2(d)(i) Gross-Up. All payments under this Agreement will be made without any deduction or withholding for or on account of any Tax unless such deduction or withholding is required by any applicable law, as modified by the practice of any relevant governmental revenue authority, then in effect. If a party is so required to deduct or withhold, then that party (“X”) will:―
(1) promptly notify the other party (“Y”) of such requirement;
(2) pay to the relevant authorities the full amount required to be deducted or withheld (including the full amount required to be deducted or withheld from any additional amount paid by X to Y under this Section 2(d)) promptly upon the earlier of determining that such deduction or withholding is required or receiving notice that such amount has been assessed against Y;
(3) promptly forward to Y an official receipt (or a certified copy), or other documentation reasonably acceptable to Y, evidencing such payment to such authorities; and
(4) if such Tax is an Indemnifiable Tax, pay to Y, in addition to the payment to which Y is otherwise entitled under this Agreement, such additional amount as is necessary to ensure that the net amount actually received by Y (free and clear of Indemnifiable Taxes, whether assessed against X or Y) will equal the full amount Y would have received had no such deduction or withholding been required. However, X will not be required to pay any additional amount to Y to the extent that it would not be required to be paid but for:―
(A) the failure by Y to comply with or perform any agreement contained in Section 4(a)(i), 4(a)(iii) or 4(d); or
(B) the failure of a representation made by Y pursuant to Section 3(f) to be accurate and true unless such failure would not have occurred but for (I) any action taken by a taxing authority, or brought in a court of competent jurisdiction, after a Transaction is entered into (regardless of whether such action is taken or brought with respect to a party to this Agreement) or (II) a Change in Tax Law.

(view template)

In gory detail

1992 ISDA

2(d)(ii) Liability.

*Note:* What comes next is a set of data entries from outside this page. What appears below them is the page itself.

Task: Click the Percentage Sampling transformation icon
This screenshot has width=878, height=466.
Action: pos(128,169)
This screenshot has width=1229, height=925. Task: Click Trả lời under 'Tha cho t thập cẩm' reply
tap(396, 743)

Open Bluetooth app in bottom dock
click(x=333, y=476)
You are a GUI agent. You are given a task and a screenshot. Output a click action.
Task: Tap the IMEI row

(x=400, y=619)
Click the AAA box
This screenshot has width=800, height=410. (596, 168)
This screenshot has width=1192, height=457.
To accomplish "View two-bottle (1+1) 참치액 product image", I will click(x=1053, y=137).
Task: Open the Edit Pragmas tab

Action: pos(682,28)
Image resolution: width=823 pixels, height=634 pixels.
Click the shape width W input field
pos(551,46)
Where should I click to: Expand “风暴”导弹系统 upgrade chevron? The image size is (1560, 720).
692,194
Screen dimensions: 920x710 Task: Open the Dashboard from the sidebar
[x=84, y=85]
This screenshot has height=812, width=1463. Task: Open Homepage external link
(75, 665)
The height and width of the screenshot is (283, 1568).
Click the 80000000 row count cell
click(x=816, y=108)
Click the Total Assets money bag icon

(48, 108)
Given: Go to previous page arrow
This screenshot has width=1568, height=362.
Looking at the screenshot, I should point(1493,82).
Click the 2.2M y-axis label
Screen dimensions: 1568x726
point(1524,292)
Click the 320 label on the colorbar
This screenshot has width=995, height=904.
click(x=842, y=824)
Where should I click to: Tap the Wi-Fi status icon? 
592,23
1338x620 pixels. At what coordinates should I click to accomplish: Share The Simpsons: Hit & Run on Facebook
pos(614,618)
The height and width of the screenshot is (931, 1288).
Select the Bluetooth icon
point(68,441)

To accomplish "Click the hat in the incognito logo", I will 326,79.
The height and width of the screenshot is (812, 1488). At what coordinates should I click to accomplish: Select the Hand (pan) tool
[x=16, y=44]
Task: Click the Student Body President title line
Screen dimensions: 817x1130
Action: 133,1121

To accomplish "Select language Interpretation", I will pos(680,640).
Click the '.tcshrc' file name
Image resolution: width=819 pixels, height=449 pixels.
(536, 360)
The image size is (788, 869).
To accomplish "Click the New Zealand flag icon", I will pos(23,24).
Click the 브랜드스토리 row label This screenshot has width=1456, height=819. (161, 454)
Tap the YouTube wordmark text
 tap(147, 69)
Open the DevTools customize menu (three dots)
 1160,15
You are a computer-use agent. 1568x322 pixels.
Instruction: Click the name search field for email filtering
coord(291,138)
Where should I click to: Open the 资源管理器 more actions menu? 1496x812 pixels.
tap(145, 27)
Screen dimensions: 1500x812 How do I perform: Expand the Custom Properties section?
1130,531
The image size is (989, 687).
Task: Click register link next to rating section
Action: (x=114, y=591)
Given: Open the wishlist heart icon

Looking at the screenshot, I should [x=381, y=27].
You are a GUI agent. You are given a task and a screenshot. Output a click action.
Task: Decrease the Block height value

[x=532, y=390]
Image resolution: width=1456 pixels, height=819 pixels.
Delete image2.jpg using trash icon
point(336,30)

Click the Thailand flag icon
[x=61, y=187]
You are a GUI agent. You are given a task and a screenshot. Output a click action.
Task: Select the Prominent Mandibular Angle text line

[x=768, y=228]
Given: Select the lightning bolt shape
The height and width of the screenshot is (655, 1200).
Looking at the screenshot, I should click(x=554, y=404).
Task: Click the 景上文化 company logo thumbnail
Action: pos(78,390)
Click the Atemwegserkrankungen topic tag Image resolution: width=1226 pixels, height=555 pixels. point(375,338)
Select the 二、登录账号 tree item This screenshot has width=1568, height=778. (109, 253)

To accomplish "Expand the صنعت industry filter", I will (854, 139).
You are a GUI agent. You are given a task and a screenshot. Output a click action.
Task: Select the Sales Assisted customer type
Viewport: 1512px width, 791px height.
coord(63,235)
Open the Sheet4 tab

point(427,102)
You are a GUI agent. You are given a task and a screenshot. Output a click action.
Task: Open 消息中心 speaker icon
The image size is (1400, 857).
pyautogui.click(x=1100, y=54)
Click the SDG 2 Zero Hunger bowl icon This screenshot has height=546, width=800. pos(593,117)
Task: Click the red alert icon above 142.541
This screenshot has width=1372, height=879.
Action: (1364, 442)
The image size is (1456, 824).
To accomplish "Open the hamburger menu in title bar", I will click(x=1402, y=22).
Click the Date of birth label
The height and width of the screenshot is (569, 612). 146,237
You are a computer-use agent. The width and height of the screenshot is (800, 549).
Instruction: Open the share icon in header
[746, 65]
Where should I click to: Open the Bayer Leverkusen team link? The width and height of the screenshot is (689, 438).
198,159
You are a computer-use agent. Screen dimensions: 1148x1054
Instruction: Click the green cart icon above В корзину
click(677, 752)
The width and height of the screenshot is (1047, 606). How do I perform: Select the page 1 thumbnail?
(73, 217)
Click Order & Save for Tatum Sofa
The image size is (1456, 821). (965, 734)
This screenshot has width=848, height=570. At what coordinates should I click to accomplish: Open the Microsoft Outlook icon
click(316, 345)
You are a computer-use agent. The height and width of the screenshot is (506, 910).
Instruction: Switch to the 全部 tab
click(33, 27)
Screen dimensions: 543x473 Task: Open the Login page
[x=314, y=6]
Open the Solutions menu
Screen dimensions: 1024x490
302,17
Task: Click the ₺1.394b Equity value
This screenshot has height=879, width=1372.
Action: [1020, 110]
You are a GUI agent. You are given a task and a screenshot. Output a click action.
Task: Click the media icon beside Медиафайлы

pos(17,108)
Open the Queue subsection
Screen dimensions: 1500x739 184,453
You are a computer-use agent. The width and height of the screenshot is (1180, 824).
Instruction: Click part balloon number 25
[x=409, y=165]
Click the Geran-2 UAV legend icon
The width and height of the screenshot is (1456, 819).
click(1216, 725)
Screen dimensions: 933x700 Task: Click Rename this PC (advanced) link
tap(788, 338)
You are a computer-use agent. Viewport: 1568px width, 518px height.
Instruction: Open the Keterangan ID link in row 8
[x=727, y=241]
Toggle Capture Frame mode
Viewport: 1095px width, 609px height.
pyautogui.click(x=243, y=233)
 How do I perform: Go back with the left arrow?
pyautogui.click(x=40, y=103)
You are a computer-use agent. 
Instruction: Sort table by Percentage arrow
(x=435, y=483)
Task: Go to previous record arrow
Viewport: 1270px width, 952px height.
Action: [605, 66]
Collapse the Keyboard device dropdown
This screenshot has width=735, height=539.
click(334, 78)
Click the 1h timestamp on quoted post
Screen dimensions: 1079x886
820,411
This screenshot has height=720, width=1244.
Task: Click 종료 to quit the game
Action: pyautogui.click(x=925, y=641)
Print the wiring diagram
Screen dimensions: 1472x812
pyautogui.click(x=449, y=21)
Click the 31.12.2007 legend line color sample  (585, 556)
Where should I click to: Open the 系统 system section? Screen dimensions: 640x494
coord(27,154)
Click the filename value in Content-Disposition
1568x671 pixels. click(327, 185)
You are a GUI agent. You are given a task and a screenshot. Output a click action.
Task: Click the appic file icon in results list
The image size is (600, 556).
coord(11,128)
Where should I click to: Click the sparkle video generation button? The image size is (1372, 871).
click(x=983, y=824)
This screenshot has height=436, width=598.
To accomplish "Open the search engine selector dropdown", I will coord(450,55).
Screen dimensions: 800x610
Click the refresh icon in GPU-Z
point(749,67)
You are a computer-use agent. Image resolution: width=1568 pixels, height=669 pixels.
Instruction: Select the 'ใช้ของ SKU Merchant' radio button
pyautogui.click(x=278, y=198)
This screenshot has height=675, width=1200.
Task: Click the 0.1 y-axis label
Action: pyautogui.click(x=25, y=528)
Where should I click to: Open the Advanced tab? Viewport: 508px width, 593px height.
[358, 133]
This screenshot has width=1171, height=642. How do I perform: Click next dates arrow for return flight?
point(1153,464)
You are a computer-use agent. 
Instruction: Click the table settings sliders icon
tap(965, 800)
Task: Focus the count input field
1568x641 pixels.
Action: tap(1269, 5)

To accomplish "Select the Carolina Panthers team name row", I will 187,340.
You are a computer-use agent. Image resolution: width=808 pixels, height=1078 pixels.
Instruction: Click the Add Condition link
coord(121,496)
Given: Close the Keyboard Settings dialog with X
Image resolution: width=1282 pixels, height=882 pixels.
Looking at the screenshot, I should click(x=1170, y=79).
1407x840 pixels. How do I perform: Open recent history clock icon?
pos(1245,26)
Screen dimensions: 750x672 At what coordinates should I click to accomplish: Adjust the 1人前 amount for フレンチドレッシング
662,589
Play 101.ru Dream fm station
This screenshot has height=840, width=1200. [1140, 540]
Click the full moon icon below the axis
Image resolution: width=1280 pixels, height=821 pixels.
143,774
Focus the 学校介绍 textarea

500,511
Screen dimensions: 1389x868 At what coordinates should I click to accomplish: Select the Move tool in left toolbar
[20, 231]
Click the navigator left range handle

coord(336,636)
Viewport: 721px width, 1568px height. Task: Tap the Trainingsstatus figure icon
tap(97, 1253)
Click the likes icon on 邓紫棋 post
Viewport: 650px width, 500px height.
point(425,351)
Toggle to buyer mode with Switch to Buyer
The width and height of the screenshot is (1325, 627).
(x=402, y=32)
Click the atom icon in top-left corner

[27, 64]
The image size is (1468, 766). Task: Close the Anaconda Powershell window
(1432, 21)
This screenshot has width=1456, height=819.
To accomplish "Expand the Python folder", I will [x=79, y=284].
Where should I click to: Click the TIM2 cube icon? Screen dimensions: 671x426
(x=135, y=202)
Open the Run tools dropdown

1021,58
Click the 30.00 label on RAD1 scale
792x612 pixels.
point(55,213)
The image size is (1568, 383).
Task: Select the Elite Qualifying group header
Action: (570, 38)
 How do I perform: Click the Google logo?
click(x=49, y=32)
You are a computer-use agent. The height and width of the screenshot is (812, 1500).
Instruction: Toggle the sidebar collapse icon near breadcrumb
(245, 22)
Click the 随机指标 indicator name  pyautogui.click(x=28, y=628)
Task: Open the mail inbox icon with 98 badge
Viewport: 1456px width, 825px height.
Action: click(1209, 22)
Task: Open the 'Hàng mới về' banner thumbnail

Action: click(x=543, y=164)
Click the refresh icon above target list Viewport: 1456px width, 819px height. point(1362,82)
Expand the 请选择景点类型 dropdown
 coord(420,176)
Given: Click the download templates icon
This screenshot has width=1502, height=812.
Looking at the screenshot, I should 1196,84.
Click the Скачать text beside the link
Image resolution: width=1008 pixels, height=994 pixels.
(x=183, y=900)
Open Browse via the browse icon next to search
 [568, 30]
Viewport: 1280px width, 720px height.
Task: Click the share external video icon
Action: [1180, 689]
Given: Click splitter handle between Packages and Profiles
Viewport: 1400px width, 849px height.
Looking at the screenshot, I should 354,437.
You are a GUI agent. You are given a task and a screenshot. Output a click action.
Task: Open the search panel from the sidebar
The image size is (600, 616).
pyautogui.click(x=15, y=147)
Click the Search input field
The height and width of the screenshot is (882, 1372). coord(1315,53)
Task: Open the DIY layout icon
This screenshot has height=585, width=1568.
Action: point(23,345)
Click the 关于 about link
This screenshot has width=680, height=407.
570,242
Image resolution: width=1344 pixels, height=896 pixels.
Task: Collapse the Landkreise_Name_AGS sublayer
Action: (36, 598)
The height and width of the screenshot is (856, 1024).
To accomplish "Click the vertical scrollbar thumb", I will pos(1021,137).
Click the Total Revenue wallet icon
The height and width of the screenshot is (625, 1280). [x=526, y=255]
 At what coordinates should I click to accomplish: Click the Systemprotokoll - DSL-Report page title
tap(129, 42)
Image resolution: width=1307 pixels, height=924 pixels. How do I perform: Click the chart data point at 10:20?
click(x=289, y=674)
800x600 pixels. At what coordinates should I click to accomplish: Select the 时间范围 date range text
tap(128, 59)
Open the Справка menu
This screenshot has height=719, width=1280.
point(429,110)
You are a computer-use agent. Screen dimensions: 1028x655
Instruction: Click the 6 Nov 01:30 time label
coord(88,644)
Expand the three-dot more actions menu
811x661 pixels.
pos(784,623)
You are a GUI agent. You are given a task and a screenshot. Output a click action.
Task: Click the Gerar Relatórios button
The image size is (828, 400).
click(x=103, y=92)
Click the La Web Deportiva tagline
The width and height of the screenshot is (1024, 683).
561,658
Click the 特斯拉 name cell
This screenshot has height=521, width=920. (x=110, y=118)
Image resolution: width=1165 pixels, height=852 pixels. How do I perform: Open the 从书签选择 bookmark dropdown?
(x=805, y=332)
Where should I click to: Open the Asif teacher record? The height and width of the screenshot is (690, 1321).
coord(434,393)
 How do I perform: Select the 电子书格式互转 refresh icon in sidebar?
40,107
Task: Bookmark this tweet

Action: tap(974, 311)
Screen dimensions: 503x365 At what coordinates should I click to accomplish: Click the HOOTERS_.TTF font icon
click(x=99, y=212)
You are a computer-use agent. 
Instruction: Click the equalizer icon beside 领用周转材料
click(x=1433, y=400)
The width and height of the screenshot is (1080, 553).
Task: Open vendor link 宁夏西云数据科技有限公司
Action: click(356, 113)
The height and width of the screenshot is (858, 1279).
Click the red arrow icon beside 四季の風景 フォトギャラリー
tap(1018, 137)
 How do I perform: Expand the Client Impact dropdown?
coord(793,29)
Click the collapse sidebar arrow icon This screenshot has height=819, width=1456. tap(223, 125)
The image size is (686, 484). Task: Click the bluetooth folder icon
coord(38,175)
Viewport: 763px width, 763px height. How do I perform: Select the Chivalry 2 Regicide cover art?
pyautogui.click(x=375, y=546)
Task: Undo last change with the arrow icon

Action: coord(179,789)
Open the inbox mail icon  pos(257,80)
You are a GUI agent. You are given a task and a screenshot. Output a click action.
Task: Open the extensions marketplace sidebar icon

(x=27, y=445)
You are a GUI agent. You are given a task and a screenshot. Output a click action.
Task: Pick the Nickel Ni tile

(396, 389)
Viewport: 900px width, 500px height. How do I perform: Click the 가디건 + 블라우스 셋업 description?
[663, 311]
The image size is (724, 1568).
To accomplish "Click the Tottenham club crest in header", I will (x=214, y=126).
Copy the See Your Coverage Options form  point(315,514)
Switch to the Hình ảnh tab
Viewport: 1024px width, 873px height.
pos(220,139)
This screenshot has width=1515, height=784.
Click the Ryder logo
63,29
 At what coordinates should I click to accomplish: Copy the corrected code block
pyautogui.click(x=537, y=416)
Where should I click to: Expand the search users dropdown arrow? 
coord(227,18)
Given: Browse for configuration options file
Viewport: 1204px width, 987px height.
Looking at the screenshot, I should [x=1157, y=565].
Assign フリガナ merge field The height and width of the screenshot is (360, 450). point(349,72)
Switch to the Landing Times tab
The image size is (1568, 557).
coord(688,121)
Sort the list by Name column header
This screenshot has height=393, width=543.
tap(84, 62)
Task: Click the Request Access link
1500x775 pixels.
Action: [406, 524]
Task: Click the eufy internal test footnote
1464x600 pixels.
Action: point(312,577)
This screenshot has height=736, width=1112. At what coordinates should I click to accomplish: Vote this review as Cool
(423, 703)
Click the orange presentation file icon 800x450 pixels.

If:―
(1) X is required by any applicable law, as modified by the practice of any relevant governmental revenue authority, to make any deduction or withholding in respect of which X would not be required to pay an additional amount to Y under Section 2(d)(i)(4);
(2) X does not so deduct or withhold; and
(3) a liability resulting from such Tax is assessed directly against X,
then, except to the extent Y has satisfied or then satisfies the liability resulting from such Tax, Y will promptly pay to X the amount of such liability (including any related liability for interest, but including any related liability for penalties only if Y has failed to comply with or perform any agreement contained in Section 4(a)(i), 4(a)(iii) or 4(d)).

(view template)

2002 ISDA

2(d)(ii) Liability. If:―
(1) X is required by any applicable law, as modified by the practice of any relevant governmental revenue authority, to make any deduction or withholding in respect of which X would not be required to pay an additional amount to Y under Section 2(d)(i)(4);
(2) X does not so deduct or withhold; and
(3) a liability resulting from such Tax is assessed directly against X,
then, except to the extent Y has satisfied or then satisfies the liability resulting from such Tax, Y will promptly pay to X the amount of such liability (including any related liability for interest, but including any related liability for penalties only if Y has failed to comply with or perform any agreement contained in Section 4(a)(i), 4(a)(iii) or 4(d)).